Wyprawa rowerowa na Pomorze Zachodnie – dzień 5

30 kwietnia 2019

Dystans dzienny: 112 km

Dystans całkowity: 421 km

Poranek był równie przyjemny co pechowy, ale o tym przekonałem się później gdy byłem już daleko w trasie. Spodziewałem się nocnych przymrozków, jednak temperatura dała mi się wyspać. Zwinąłem się dość sprawnie i ruszyłem dalej przez las. Dukt był nawet przyjemny i nie ugrzęzłem ani razu w piachu. W drodze nad jezioro Spore odkryłem tablicę informującą o możliwości rozbicia namiotu, pod warunkiem posprzątania po sobie.
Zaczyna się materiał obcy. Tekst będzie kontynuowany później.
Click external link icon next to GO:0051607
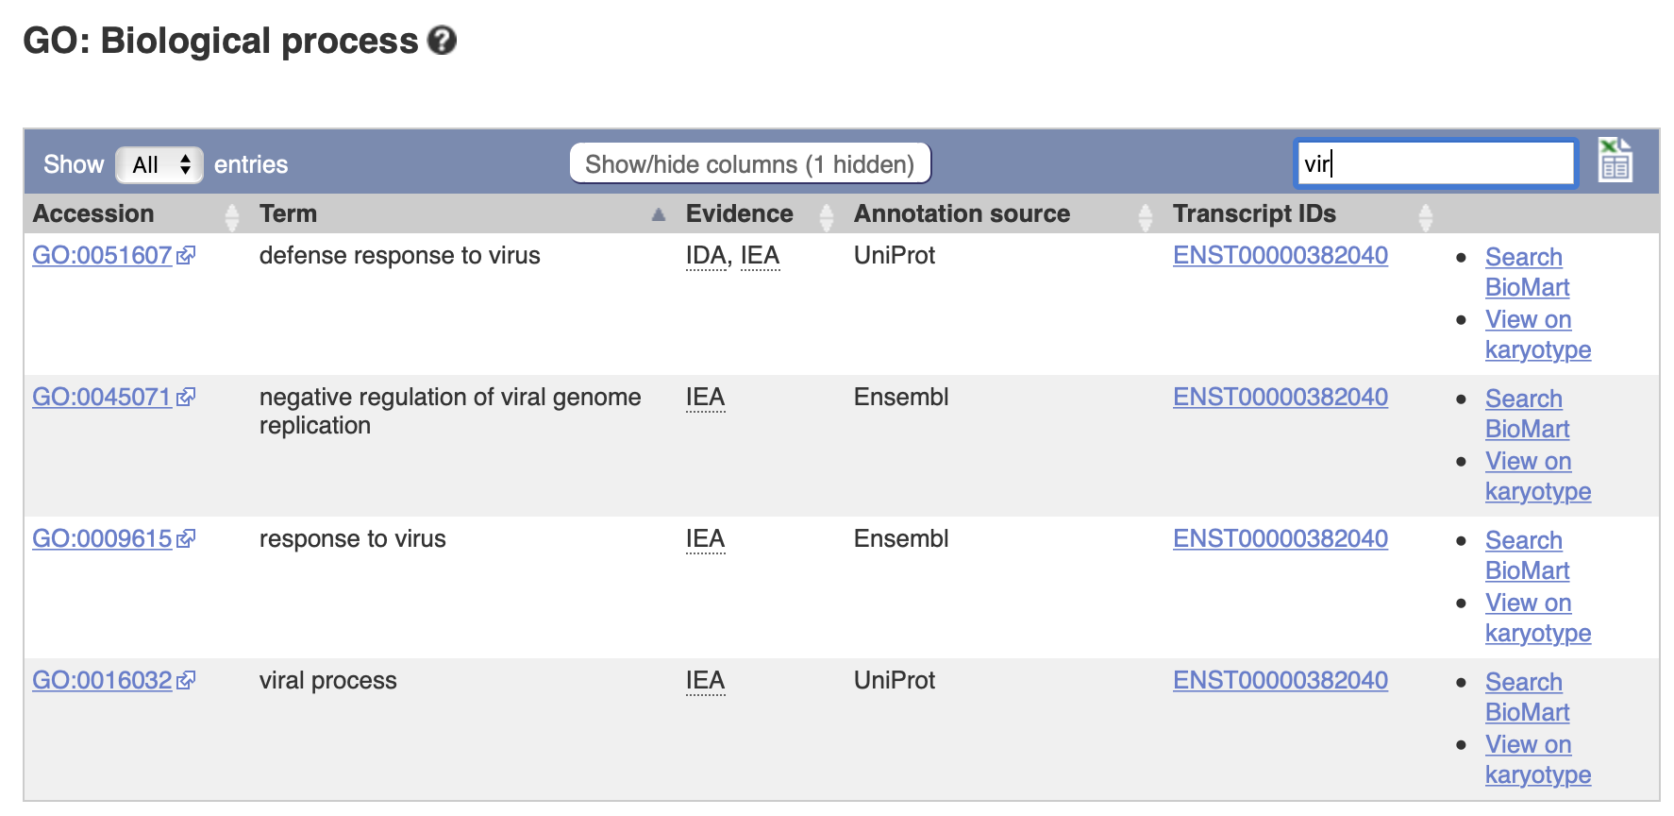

Nie miałem pojęcia że takie miejsca jeszcze istnieją. Gdybym wczoraj pojechał te parę km dalej nie musiałbym się czochrać po krzakach. Druga tablica informowała o umocnieniach wału pomorskiego które znajdowałem się między innymi blisko miejsca gdzie rozbiłem się wczoraj. Totalnie przegapiłem. Nie chciało mi się już wracać, tym bardziej że zgłodniałem więc lekko zawiedziony pojechałem dalej.
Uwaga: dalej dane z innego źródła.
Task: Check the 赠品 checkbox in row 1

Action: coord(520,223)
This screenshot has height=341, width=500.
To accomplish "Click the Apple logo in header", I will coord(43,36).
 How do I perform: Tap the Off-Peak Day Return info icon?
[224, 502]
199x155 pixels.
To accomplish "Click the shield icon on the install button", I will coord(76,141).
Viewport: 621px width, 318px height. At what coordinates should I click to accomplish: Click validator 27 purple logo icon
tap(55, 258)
Dalej było już tylko lepiej. Kierowałem się główną dk 11 na Koszalin, ale droga, choć wąska, nie była zbyt ruchliwa. Gdy w okolicach Grzybnicy dostrzegłem z drogi tabliczkę z napisem „rezerwat archeologiczny” bez wahania skręciłem w las. Nie zrobiłem żadnego rozeznania przed wyjazdem i gdyby nie ten odrapany znaczek to niechybnie przegapiłbym fantastyczne stanowisko kulturowe z okresu wędrówek ludów. Były tam kurhany i kręgi kamienne wykonane przez Gotów. Stonehenge to to nie jest ale i tak fajnie popatrzeć. Niestety tabliczki informacyjne były najwyraźniej w remoncie, więc chwilowo turyści skazani są na czerpanie informacji z googla. Same zabytki były w dobrej kondycji. Nie trzeba było ich szukać w głębokiej trawie, jak to się niekiedy zdarza. Dojazd dość trudny w głębokim piachu, ale za to porządnie oznakowany.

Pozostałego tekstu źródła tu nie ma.